▶ [Directive]
Rewrite all of the records, replacing "Instruction" with "Command" wherever it occurs and leaving everything else unchanged.

start Working data

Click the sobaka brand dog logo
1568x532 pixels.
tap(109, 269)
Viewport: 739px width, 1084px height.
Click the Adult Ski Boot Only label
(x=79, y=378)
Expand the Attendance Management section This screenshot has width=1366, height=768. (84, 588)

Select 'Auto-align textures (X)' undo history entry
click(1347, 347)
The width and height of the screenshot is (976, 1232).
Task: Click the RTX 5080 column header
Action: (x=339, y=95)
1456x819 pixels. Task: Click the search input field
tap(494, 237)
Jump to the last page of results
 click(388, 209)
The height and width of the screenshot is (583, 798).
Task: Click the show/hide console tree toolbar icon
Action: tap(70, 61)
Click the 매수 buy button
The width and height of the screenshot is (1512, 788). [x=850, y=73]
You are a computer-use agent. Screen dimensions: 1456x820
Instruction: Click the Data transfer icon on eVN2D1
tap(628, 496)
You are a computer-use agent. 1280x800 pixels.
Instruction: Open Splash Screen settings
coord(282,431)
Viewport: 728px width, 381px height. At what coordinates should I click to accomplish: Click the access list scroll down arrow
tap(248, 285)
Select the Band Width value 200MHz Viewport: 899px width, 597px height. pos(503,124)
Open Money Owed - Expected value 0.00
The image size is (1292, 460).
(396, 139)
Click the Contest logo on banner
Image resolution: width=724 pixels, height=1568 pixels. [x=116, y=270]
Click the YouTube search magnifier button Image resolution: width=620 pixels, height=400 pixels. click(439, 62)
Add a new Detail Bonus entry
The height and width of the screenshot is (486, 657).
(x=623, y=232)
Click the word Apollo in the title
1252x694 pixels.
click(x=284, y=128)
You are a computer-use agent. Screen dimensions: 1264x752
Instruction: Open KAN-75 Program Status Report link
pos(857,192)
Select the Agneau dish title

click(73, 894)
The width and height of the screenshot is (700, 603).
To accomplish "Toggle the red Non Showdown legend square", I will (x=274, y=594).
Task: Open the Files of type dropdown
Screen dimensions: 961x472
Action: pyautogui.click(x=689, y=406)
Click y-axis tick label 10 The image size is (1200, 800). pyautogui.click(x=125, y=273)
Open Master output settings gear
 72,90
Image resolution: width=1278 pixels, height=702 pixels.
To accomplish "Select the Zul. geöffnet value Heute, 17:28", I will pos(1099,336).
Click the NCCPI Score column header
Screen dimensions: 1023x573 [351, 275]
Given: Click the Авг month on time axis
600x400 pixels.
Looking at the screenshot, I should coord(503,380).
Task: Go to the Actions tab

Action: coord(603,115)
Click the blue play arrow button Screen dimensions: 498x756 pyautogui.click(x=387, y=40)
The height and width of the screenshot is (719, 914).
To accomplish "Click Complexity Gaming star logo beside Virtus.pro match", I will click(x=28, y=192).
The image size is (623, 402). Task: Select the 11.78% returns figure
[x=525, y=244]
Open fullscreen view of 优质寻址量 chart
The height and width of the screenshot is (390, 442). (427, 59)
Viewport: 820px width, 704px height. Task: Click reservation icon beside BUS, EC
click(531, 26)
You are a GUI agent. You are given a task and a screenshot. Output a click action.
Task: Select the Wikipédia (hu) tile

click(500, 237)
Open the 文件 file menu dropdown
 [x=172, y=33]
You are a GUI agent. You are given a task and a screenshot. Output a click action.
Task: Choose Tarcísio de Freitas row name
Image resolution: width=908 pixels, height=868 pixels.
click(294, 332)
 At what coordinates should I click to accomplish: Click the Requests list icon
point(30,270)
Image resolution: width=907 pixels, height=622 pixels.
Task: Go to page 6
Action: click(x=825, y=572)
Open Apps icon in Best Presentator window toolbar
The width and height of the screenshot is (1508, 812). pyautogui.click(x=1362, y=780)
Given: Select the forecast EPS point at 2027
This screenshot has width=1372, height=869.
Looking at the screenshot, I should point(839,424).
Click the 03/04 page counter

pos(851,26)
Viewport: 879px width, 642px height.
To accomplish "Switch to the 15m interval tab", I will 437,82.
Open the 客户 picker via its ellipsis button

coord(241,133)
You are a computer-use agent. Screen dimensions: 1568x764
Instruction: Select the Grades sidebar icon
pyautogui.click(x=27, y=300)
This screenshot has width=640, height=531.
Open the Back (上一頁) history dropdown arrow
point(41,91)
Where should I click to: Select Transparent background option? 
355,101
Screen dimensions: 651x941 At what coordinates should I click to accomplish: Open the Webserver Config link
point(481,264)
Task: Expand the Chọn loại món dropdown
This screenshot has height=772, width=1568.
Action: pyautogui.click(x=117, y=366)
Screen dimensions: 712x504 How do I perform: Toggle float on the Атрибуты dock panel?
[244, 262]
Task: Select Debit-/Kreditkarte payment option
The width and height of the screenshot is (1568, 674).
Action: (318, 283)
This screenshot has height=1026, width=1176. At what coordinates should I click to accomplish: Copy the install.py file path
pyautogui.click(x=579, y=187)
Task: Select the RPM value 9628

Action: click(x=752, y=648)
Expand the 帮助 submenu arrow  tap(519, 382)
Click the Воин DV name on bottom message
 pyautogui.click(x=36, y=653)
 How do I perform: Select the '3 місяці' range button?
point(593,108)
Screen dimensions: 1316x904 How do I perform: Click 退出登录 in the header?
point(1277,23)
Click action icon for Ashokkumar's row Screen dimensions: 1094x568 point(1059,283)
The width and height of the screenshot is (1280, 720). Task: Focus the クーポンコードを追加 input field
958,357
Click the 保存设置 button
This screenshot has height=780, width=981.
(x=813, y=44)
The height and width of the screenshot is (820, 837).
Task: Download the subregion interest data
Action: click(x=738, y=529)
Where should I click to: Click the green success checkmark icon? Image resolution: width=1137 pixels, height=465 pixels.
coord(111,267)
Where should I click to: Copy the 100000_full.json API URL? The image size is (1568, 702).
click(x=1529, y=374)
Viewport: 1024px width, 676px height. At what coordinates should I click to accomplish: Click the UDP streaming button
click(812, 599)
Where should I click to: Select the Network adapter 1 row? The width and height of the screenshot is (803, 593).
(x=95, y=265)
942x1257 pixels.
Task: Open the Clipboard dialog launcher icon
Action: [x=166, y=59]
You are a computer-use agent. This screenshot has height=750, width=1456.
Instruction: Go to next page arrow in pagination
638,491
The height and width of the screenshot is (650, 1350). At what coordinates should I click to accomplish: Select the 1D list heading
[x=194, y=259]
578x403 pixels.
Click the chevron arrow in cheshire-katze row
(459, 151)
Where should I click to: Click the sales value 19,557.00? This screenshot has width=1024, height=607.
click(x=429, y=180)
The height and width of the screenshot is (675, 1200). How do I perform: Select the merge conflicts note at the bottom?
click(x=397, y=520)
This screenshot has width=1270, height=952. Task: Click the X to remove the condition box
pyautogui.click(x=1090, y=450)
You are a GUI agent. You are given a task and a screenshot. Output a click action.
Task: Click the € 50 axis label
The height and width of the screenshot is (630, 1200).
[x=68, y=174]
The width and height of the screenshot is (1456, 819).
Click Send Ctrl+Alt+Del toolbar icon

end Working data

▶ [Written response]
Click the sobaka brand dog logo
1568x532 pixels.
tap(109, 269)
Viewport: 739px width, 1084px height.
Click the Adult Ski Boot Only label
(x=79, y=378)
Expand the Attendance Management section This screenshot has width=1366, height=768. (84, 588)

Select 'Auto-align textures (X)' undo history entry
click(1347, 347)
The width and height of the screenshot is (976, 1232).
Task: Click the RTX 5080 column header
Action: (x=339, y=95)
1456x819 pixels. Task: Click the search input field
tap(494, 237)
Jump to the last page of results
 click(388, 209)
The height and width of the screenshot is (583, 798).
Task: Click the show/hide console tree toolbar icon
Action: tap(70, 61)
Click the 매수 buy button
The width and height of the screenshot is (1512, 788). [x=850, y=73]
You are a computer-use agent. Screen dimensions: 1456x820
Command: Click the Data transfer icon on eVN2D1
tap(628, 496)
You are a computer-use agent. 1280x800 pixels.
Command: Open Splash Screen settings
coord(282,431)
Viewport: 728px width, 381px height. At what coordinates should I click to accomplish: Click the access list scroll down arrow
tap(248, 285)
Select the Band Width value 200MHz Viewport: 899px width, 597px height. pos(503,124)
Open Money Owed - Expected value 0.00
The image size is (1292, 460).
(396, 139)
Click the Contest logo on banner
Image resolution: width=724 pixels, height=1568 pixels. [x=116, y=270]
Click the YouTube search magnifier button Image resolution: width=620 pixels, height=400 pixels. click(439, 62)
Add a new Detail Bonus entry
The height and width of the screenshot is (486, 657).
(x=623, y=232)
Click the word Apollo in the title
1252x694 pixels.
click(x=284, y=128)
You are a computer-use agent. Screen dimensions: 1264x752
Command: Open KAN-75 Program Status Report link
pos(857,192)
Select the Agneau dish title

click(73, 894)
The width and height of the screenshot is (700, 603).
To accomplish "Toggle the red Non Showdown legend square", I will (x=274, y=594).
Task: Open the Files of type dropdown
Screen dimensions: 961x472
Action: pyautogui.click(x=689, y=406)
Click y-axis tick label 10 The image size is (1200, 800). pyautogui.click(x=125, y=273)
Open Master output settings gear
 72,90
Image resolution: width=1278 pixels, height=702 pixels.
To accomplish "Select the Zul. geöffnet value Heute, 17:28", I will pos(1099,336).
Click the NCCPI Score column header
Screen dimensions: 1023x573 [351, 275]
Given: Click the Авг month on time axis
600x400 pixels.
Looking at the screenshot, I should coord(503,380).
Task: Go to the Actions tab

Action: coord(603,115)
Click the blue play arrow button Screen dimensions: 498x756 pyautogui.click(x=387, y=40)
The height and width of the screenshot is (719, 914).
To accomplish "Click Complexity Gaming star logo beside Virtus.pro match", I will click(x=28, y=192).
The image size is (623, 402). Task: Select the 11.78% returns figure
[x=525, y=244]
Open fullscreen view of 优质寻址量 chart
The height and width of the screenshot is (390, 442). (427, 59)
Viewport: 820px width, 704px height. Task: Click reservation icon beside BUS, EC
click(531, 26)
You are a GUI agent. You are given a task and a screenshot. Output a click action.
Task: Select the Wikipédia (hu) tile

click(500, 237)
Open the 文件 file menu dropdown
 [x=172, y=33]
You are a GUI agent. You are given a task and a screenshot. Output a click action.
Task: Choose Tarcísio de Freitas row name
Image resolution: width=908 pixels, height=868 pixels.
click(294, 332)
 At what coordinates should I click to accomplish: Click the Requests list icon
point(30,270)
Image resolution: width=907 pixels, height=622 pixels.
Task: Go to page 6
Action: click(x=825, y=572)
Open Apps icon in Best Presentator window toolbar
The width and height of the screenshot is (1508, 812). pyautogui.click(x=1362, y=780)
Given: Select the forecast EPS point at 2027
This screenshot has width=1372, height=869.
Looking at the screenshot, I should point(839,424).
Click the 03/04 page counter

pos(851,26)
Viewport: 879px width, 642px height.
To accomplish "Switch to the 15m interval tab", I will 437,82.
Open the 客户 picker via its ellipsis button

coord(241,133)
You are a computer-use agent. Screen dimensions: 1568x764
Command: Select the Grades sidebar icon
pyautogui.click(x=27, y=300)
This screenshot has width=640, height=531.
Open the Back (上一頁) history dropdown arrow
point(41,91)
Where should I click to: Select Transparent background option? 
355,101
Screen dimensions: 651x941 At what coordinates should I click to accomplish: Open the Webserver Config link
point(481,264)
Task: Expand the Chọn loại món dropdown
This screenshot has height=772, width=1568.
Action: pyautogui.click(x=117, y=366)
Screen dimensions: 712x504 How do I perform: Toggle float on the Атрибуты dock panel?
[244, 262]
Task: Select Debit-/Kreditkarte payment option
The width and height of the screenshot is (1568, 674).
Action: (318, 283)
This screenshot has height=1026, width=1176. At what coordinates should I click to accomplish: Copy the install.py file path
pyautogui.click(x=579, y=187)
Task: Select the RPM value 9628

Action: click(x=752, y=648)
Expand the 帮助 submenu arrow  tap(519, 382)
Click the Воин DV name on bottom message
 pyautogui.click(x=36, y=653)
 How do I perform: Select the '3 місяці' range button?
point(593,108)
Screen dimensions: 1316x904 How do I perform: Click 退出登录 in the header?
point(1277,23)
Click action icon for Ashokkumar's row Screen dimensions: 1094x568 point(1059,283)
The width and height of the screenshot is (1280, 720). Task: Focus the クーポンコードを追加 input field
958,357
Click the 保存设置 button
This screenshot has height=780, width=981.
(x=813, y=44)
The height and width of the screenshot is (820, 837).
Task: Download the subregion interest data
Action: click(x=738, y=529)
Where should I click to: Click the green success checkmark icon? Image resolution: width=1137 pixels, height=465 pixels.
coord(111,267)
Where should I click to: Copy the 100000_full.json API URL? The image size is (1568, 702).
click(x=1529, y=374)
Viewport: 1024px width, 676px height. At what coordinates should I click to accomplish: Click the UDP streaming button
click(812, 599)
Where should I click to: Select the Network adapter 1 row? The width and height of the screenshot is (803, 593).
(x=95, y=265)
942x1257 pixels.
Task: Open the Clipboard dialog launcher icon
Action: [x=166, y=59]
You are a computer-use agent. This screenshot has height=750, width=1456.
Command: Go to next page arrow in pagination
638,491
The height and width of the screenshot is (650, 1350). At what coordinates should I click to accomplish: Select the 1D list heading
[x=194, y=259]
578x403 pixels.
Click the chevron arrow in cheshire-katze row
(459, 151)
Where should I click to: Click the sales value 19,557.00? This screenshot has width=1024, height=607.
click(x=429, y=180)
The height and width of the screenshot is (675, 1200). How do I perform: Select the merge conflicts note at the bottom?
click(x=397, y=520)
This screenshot has width=1270, height=952. Task: Click the X to remove the condition box
pyautogui.click(x=1090, y=450)
You are a GUI agent. You are given a task and a screenshot. Output a click action.
Task: Click the € 50 axis label
The height and width of the screenshot is (630, 1200).
[x=68, y=174]
The width and height of the screenshot is (1456, 819).
Click Send Ctrl+Alt+Del toolbar icon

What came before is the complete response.